(Stored data)

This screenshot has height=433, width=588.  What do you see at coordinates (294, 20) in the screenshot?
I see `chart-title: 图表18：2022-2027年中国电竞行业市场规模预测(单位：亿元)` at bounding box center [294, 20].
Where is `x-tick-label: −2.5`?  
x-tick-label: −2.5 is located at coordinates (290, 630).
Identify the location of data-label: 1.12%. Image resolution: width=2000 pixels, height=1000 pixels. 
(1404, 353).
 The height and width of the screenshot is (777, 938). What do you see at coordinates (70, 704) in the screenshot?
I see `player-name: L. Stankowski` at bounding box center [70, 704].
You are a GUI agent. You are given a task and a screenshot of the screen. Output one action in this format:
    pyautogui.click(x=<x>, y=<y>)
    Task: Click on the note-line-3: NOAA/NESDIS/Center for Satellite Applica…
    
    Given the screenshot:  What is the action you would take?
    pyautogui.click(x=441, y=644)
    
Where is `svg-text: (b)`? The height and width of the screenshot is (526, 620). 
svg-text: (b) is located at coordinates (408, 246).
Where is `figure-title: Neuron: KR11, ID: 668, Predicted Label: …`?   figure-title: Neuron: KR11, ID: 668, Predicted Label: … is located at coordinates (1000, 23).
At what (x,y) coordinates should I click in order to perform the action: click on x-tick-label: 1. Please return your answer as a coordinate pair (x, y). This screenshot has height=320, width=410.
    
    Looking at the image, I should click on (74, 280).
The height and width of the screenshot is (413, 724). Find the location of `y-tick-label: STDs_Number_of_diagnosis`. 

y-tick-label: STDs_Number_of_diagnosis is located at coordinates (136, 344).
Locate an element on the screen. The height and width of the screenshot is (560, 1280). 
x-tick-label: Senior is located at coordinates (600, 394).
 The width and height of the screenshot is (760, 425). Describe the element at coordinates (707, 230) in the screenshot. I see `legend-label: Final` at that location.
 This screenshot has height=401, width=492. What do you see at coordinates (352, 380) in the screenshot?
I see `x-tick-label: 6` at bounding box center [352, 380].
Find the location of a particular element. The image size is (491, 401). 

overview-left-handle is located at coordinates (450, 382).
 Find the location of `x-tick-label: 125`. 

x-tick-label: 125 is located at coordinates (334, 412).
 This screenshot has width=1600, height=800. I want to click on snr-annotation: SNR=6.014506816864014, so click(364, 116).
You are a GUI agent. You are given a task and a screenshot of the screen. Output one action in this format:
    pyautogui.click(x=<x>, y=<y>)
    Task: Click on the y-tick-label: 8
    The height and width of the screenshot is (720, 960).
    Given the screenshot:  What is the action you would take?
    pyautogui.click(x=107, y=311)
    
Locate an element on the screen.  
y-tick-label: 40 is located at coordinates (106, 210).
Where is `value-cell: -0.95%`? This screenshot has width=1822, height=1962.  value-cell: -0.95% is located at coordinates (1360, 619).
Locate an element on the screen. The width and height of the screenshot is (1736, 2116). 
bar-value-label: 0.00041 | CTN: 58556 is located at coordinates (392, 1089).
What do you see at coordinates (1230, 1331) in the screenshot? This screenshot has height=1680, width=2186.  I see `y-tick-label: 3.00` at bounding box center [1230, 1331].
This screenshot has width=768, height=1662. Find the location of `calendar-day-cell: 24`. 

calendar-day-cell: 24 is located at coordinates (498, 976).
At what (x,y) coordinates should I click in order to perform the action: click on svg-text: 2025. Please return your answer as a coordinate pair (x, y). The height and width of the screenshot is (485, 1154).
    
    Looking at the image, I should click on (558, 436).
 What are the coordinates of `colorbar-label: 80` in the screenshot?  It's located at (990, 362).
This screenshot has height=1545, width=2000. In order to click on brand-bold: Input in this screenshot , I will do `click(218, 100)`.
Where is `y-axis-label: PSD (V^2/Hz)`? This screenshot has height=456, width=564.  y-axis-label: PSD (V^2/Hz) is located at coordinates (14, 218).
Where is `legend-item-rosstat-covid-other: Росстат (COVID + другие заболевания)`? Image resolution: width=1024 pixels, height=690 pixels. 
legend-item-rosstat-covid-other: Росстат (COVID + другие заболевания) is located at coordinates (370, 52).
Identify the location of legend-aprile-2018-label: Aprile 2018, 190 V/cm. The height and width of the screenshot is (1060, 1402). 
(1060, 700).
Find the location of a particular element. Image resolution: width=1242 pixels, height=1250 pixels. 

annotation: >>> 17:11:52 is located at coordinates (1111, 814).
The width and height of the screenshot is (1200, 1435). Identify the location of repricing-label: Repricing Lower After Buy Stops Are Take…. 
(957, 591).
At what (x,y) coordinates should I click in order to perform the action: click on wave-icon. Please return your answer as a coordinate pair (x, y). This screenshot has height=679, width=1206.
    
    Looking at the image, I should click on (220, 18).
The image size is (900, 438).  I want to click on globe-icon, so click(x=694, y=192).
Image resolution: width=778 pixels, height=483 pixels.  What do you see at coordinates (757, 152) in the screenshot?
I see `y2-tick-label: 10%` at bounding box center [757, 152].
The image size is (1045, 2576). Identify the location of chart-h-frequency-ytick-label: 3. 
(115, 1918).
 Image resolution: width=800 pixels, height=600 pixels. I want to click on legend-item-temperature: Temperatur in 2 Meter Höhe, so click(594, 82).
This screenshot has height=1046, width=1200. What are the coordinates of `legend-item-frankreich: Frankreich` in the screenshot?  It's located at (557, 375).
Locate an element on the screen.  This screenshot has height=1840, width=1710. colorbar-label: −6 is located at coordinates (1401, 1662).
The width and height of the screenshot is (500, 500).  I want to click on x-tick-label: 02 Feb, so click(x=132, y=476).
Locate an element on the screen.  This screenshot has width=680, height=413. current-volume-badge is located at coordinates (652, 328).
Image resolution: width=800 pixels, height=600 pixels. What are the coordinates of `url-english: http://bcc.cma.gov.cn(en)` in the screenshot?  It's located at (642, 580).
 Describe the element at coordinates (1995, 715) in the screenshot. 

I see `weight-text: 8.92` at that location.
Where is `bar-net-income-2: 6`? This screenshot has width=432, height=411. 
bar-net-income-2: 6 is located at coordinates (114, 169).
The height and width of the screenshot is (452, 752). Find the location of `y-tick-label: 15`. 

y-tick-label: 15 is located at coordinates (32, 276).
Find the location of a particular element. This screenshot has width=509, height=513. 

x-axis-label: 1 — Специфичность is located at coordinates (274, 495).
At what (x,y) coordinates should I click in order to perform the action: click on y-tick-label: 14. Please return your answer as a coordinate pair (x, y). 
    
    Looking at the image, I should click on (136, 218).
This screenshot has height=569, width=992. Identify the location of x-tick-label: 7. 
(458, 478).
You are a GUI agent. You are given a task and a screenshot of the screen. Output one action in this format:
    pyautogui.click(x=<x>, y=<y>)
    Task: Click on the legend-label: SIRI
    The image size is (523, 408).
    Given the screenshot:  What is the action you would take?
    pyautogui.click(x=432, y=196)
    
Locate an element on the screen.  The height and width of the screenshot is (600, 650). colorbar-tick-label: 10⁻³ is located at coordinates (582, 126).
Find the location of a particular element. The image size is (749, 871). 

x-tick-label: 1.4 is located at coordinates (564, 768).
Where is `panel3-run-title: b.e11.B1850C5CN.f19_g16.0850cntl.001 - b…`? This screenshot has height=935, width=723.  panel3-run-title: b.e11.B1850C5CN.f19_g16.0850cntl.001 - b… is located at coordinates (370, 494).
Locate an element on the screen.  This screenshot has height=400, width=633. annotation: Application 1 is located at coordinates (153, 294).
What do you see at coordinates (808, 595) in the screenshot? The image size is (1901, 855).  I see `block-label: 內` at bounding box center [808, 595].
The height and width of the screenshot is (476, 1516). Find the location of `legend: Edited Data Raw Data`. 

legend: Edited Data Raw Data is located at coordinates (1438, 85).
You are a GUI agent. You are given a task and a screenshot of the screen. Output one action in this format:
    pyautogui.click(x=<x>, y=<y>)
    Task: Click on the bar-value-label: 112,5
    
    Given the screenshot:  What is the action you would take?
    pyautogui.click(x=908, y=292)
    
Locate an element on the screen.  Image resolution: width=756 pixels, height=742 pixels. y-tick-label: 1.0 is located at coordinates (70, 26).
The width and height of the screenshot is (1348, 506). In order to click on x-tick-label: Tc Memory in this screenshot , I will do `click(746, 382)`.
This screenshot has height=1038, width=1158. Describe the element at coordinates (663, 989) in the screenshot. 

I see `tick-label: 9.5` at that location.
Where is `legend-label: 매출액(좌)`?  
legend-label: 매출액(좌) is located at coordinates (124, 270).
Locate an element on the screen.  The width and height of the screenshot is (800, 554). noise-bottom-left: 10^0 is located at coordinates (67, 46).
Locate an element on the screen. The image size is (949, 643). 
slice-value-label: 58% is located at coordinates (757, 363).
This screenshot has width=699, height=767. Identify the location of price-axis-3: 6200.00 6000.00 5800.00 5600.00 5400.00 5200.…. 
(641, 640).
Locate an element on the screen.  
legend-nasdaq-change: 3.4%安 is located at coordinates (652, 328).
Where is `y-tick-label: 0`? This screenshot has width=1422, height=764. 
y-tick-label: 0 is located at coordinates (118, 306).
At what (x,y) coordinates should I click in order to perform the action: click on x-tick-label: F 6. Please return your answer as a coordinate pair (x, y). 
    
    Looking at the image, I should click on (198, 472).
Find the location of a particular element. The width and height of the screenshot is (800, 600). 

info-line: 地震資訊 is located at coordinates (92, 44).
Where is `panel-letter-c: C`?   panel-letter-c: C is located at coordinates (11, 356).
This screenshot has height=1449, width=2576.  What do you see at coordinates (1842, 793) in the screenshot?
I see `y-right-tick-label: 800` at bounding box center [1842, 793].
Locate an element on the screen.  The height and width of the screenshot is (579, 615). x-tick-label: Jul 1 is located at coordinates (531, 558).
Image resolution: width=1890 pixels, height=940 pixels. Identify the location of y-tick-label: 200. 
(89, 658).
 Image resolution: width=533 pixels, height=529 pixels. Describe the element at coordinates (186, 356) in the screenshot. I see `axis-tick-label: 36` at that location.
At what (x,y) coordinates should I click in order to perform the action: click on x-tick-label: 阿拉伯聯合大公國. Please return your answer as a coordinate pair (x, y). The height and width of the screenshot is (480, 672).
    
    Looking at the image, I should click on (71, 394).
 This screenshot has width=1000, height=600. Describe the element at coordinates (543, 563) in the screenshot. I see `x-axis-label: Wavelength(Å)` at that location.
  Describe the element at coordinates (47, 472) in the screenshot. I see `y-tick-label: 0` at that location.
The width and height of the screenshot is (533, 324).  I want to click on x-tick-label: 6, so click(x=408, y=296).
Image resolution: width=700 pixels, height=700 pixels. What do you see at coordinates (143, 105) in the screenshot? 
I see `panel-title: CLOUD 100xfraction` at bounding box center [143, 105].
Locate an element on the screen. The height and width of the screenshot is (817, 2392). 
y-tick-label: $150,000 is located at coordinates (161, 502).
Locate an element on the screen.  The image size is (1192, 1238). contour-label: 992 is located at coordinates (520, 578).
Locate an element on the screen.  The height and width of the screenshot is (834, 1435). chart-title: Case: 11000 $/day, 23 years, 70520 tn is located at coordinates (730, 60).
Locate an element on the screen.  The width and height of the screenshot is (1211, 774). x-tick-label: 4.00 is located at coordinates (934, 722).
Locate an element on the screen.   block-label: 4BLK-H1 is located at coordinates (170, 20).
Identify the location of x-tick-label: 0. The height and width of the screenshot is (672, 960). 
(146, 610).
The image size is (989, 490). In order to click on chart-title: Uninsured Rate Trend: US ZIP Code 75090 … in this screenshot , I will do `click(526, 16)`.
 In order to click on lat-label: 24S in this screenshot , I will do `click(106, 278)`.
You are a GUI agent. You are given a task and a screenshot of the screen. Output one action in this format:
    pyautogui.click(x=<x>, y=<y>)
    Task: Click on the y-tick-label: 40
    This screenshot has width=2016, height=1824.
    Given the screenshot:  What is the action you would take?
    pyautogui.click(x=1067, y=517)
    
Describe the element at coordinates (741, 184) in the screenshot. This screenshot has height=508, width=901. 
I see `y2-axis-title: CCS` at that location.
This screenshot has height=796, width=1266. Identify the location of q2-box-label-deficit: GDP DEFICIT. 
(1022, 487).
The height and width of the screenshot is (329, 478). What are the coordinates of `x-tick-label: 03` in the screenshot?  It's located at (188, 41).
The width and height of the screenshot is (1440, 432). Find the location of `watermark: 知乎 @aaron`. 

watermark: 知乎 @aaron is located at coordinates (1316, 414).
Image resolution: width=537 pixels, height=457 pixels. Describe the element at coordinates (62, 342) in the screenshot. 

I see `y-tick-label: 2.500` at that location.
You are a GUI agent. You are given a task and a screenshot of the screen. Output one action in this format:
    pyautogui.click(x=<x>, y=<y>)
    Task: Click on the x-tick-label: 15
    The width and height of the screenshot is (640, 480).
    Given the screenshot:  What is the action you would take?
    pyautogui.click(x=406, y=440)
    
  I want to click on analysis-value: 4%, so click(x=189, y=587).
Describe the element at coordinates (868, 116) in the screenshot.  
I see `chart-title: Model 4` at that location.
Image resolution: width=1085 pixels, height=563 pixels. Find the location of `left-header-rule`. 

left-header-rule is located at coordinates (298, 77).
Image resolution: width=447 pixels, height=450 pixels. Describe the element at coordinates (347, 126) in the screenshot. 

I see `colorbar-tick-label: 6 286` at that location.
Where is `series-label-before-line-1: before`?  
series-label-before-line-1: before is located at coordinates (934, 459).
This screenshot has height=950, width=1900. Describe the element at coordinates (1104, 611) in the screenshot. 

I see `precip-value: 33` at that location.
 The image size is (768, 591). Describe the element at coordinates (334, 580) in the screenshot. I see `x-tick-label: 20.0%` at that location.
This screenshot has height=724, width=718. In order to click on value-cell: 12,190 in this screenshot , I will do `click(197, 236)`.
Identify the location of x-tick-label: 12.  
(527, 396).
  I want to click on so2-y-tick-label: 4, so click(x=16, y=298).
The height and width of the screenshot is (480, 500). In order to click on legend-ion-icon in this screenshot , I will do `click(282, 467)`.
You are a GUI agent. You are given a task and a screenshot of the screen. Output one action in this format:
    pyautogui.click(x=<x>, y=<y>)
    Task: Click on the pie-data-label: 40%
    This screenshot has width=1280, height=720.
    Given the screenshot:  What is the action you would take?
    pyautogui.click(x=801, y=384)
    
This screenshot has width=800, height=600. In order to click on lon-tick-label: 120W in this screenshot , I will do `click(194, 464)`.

- [Your task]
Give the lines of the data from the line containing "on x-tick-label: F" through the line containing "Image resolution: width=533", inclusive, as a JSON list of strings with one string per line, omitting blank lines.

- [Response to this task]
[
  "At what (x,y) coordinates should I click in order to perform the action: click on x-tick-label: F 6. Please return your answer as a coordinate pair (x, y). ",
  "    Looking at the image, I should click on (198, 472).",
  "Find the location of a particular element. The width and height of the screenshot is (800, 600). ",
  "info-line: 地震資訊 is located at coordinates (92, 44).",
  "Where is `panel-letter-c: C`?   panel-letter-c: C is located at coordinates (11, 356).",
  "This screenshot has height=1449, width=2576.  What do you see at coordinates (1842, 793) in the screenshot?",
  "I see `y-right-tick-label: 800` at bounding box center [1842, 793].",
  "Locate an element on the screen.  The height and width of the screenshot is (579, 615). x-tick-label: Jul 1 is located at coordinates (531, 558).",
  "Image resolution: width=1890 pixels, height=940 pixels. Identify the location of y-tick-label: 200. ",
  "(89, 658).",
  " Image resolution: width=533 pixels, height=529 pixels. Describe the element at coordinates (186, 356) in the screenshot. I see `axis-tick-label: 36` at that location."
]